EXERCISE REQUIREMENTS: Update the data below by changing "Where should I click to" to "Where do I click to" everywhere it appears, and leave everything else as it is.
•••
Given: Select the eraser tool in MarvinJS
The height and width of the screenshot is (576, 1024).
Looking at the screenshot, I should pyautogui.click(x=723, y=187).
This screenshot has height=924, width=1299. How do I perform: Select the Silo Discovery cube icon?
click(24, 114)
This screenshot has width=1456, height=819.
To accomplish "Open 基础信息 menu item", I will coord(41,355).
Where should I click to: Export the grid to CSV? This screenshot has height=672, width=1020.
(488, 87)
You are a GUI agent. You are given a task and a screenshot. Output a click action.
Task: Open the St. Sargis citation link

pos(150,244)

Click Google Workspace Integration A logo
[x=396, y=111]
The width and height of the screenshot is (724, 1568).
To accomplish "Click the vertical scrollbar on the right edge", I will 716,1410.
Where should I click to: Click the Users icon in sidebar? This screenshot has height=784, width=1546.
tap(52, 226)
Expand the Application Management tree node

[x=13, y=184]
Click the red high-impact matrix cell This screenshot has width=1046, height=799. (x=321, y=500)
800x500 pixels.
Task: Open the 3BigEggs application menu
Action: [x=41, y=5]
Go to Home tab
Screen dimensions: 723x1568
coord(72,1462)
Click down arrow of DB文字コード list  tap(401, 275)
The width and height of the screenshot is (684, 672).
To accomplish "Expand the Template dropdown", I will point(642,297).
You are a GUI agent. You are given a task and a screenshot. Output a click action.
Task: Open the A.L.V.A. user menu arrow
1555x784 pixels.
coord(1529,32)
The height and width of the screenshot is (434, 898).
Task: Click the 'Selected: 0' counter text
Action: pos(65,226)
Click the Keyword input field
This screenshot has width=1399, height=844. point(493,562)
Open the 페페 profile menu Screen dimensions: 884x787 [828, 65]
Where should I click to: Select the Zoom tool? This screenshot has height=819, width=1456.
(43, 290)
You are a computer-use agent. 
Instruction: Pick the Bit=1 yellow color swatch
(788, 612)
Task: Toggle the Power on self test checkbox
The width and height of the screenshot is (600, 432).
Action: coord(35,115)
•••
TASK RESPONSE:
Given: Select the eraser tool in MarvinJS
The height and width of the screenshot is (576, 1024).
Looking at the screenshot, I should pyautogui.click(x=723, y=187).
This screenshot has height=924, width=1299. How do I perform: Select the Silo Discovery cube icon?
click(24, 114)
This screenshot has width=1456, height=819.
To accomplish "Open 基础信息 menu item", I will coord(41,355).
Where do I click to: Export the grid to CSV? This screenshot has height=672, width=1020.
(488, 87)
You are a GUI agent. You are given a task and a screenshot. Output a click action.
Task: Open the St. Sargis citation link

pos(150,244)

Click Google Workspace Integration A logo
[x=396, y=111]
The width and height of the screenshot is (724, 1568).
To accomplish "Click the vertical scrollbar on the right edge", I will 716,1410.
Where do I click to: Click the Users icon in sidebar? This screenshot has height=784, width=1546.
tap(52, 226)
Expand the Application Management tree node

[x=13, y=184]
Click the red high-impact matrix cell This screenshot has width=1046, height=799. (x=321, y=500)
800x500 pixels.
Task: Open the 3BigEggs application menu
Action: [x=41, y=5]
Go to Home tab
Screen dimensions: 723x1568
coord(72,1462)
Click down arrow of DB文字コード list  tap(401, 275)
The width and height of the screenshot is (684, 672).
To accomplish "Expand the Template dropdown", I will point(642,297).
You are a GUI agent. You are given a task and a screenshot. Output a click action.
Task: Open the A.L.V.A. user menu arrow
1555x784 pixels.
coord(1529,32)
The height and width of the screenshot is (434, 898).
Task: Click the 'Selected: 0' counter text
Action: pos(65,226)
Click the Keyword input field
This screenshot has width=1399, height=844. point(493,562)
Open the 페페 profile menu Screen dimensions: 884x787 [828, 65]
Where do I click to: Select the Zoom tool? This screenshot has height=819, width=1456.
(43, 290)
You are a computer-use agent. 
Instruction: Pick the Bit=1 yellow color swatch
(788, 612)
Task: Toggle the Power on self test checkbox
The width and height of the screenshot is (600, 432).
Action: coord(35,115)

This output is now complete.